◆ **GIVEN TASK**: Reproduce the entries in the stretch from the line containing "The image size is (552, 359)." through the line containing "will tap(54, 34).", with "Comparison tool" swapped for "Comparison panel" and nothing else altered.

◆ **DATA TO PROCESS**:
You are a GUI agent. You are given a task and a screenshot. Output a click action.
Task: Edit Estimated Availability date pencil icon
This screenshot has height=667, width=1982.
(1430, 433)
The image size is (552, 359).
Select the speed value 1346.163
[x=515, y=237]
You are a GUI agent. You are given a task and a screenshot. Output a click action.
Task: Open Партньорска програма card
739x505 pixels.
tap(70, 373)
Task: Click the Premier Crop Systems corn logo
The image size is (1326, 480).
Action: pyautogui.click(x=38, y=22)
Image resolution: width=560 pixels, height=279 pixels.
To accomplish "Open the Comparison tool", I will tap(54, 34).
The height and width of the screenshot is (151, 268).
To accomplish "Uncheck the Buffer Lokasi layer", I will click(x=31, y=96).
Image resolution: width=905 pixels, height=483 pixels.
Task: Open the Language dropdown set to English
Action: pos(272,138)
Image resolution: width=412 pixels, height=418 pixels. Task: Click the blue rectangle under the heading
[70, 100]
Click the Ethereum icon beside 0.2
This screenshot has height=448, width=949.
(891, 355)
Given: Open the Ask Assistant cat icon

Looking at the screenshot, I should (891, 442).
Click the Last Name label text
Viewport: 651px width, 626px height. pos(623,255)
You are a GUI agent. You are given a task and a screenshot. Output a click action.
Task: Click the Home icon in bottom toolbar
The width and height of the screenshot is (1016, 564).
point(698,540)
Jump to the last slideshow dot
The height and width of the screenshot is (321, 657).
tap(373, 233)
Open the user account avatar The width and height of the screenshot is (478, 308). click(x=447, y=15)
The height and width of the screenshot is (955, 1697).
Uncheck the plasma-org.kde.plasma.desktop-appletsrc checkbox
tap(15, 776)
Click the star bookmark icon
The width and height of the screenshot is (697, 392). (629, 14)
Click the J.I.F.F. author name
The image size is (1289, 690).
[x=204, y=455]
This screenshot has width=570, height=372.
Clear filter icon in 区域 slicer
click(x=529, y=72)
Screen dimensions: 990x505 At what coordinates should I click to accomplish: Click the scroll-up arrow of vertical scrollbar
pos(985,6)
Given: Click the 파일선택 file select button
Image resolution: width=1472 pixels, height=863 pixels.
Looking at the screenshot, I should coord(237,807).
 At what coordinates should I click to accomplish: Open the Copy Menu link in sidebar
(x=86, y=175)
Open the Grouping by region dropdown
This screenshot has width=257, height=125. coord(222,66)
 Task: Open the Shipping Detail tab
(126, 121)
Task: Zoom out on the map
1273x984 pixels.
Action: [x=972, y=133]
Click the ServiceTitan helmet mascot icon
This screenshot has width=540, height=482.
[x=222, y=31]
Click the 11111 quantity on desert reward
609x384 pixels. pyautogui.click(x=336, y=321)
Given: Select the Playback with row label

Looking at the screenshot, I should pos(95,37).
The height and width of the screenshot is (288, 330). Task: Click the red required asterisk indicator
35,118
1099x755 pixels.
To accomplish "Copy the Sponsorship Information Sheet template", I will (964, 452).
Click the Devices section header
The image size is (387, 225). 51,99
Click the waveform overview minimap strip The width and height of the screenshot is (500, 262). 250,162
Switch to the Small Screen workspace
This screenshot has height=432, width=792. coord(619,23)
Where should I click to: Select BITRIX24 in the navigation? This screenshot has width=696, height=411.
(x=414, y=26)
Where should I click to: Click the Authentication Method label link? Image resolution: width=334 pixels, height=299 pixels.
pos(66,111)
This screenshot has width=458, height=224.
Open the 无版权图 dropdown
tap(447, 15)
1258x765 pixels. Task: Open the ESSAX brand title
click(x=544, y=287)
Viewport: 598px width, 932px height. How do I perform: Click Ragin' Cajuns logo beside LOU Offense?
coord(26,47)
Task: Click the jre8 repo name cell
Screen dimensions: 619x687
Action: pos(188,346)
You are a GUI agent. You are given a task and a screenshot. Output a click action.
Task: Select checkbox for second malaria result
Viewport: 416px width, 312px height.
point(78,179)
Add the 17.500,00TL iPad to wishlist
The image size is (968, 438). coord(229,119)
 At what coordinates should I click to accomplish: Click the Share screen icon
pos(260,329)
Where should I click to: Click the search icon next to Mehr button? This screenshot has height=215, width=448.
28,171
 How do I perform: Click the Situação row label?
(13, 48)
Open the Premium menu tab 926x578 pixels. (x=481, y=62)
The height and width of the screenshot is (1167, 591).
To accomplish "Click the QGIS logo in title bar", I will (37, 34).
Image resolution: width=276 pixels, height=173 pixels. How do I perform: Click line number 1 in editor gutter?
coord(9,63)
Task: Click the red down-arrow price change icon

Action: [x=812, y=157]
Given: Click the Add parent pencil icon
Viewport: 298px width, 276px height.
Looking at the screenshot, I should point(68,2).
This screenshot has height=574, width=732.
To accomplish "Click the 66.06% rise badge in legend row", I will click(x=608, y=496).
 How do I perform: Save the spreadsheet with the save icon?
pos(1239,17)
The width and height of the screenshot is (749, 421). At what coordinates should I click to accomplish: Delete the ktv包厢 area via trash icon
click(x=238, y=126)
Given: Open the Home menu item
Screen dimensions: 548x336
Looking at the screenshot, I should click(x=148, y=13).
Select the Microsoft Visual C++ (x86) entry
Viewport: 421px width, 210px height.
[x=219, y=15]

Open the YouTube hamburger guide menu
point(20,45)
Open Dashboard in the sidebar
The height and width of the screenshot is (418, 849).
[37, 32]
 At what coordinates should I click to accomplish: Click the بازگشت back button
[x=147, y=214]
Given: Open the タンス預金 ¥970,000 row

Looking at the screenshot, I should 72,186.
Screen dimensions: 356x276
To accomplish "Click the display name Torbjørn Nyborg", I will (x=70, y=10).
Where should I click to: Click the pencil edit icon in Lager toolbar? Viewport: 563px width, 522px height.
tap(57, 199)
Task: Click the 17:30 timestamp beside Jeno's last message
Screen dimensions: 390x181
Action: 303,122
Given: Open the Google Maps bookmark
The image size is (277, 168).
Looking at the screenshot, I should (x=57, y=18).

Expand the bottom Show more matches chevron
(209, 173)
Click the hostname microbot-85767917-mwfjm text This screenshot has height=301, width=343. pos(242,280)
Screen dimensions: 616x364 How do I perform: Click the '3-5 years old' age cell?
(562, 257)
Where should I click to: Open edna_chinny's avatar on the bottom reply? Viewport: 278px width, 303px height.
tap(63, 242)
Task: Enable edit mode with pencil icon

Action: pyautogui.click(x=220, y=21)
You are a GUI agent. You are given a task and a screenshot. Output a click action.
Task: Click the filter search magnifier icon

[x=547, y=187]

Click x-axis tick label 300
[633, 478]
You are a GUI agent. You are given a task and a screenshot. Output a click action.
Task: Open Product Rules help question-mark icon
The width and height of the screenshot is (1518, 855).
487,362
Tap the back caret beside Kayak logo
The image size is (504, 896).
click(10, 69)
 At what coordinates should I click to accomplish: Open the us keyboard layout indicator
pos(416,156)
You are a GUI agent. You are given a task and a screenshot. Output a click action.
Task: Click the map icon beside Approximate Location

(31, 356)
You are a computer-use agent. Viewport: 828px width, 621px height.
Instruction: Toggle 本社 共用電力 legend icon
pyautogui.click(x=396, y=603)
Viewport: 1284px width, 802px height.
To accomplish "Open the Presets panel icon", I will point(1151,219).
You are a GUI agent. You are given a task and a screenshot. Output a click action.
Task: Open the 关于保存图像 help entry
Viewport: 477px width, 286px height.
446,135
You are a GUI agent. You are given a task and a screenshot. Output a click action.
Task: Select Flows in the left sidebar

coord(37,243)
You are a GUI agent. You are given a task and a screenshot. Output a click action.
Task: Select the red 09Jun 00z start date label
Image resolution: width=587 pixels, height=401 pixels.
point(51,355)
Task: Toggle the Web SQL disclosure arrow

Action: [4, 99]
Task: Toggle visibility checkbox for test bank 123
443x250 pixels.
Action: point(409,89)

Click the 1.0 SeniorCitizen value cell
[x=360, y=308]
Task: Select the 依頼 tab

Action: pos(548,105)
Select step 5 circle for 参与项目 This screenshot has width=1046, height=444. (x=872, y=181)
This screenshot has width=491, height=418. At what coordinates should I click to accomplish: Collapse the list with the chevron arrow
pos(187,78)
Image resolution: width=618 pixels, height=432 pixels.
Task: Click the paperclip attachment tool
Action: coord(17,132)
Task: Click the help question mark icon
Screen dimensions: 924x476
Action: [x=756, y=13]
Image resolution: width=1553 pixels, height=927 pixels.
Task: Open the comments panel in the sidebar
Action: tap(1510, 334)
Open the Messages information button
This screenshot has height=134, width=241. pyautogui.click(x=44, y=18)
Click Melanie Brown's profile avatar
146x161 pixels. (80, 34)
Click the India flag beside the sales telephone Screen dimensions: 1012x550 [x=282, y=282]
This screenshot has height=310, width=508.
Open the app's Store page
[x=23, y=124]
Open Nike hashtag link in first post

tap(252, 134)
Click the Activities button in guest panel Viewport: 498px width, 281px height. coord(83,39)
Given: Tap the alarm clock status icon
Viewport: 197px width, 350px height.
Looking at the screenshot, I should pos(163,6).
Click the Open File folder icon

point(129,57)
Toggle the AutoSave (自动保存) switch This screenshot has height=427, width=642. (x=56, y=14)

◆ **CORRECT ANSWER**:
The image size is (552, 359).
Select the speed value 1346.163
[x=515, y=237]
You are a GUI agent. You are given a task and a screenshot. Output a click action.
Task: Open Партньорска програма card
739x505 pixels.
tap(70, 373)
Task: Click the Premier Crop Systems corn logo
The image size is (1326, 480).
Action: pyautogui.click(x=38, y=22)
Image resolution: width=560 pixels, height=279 pixels.
To accomplish "Open the Comparison panel", I will tap(54, 34).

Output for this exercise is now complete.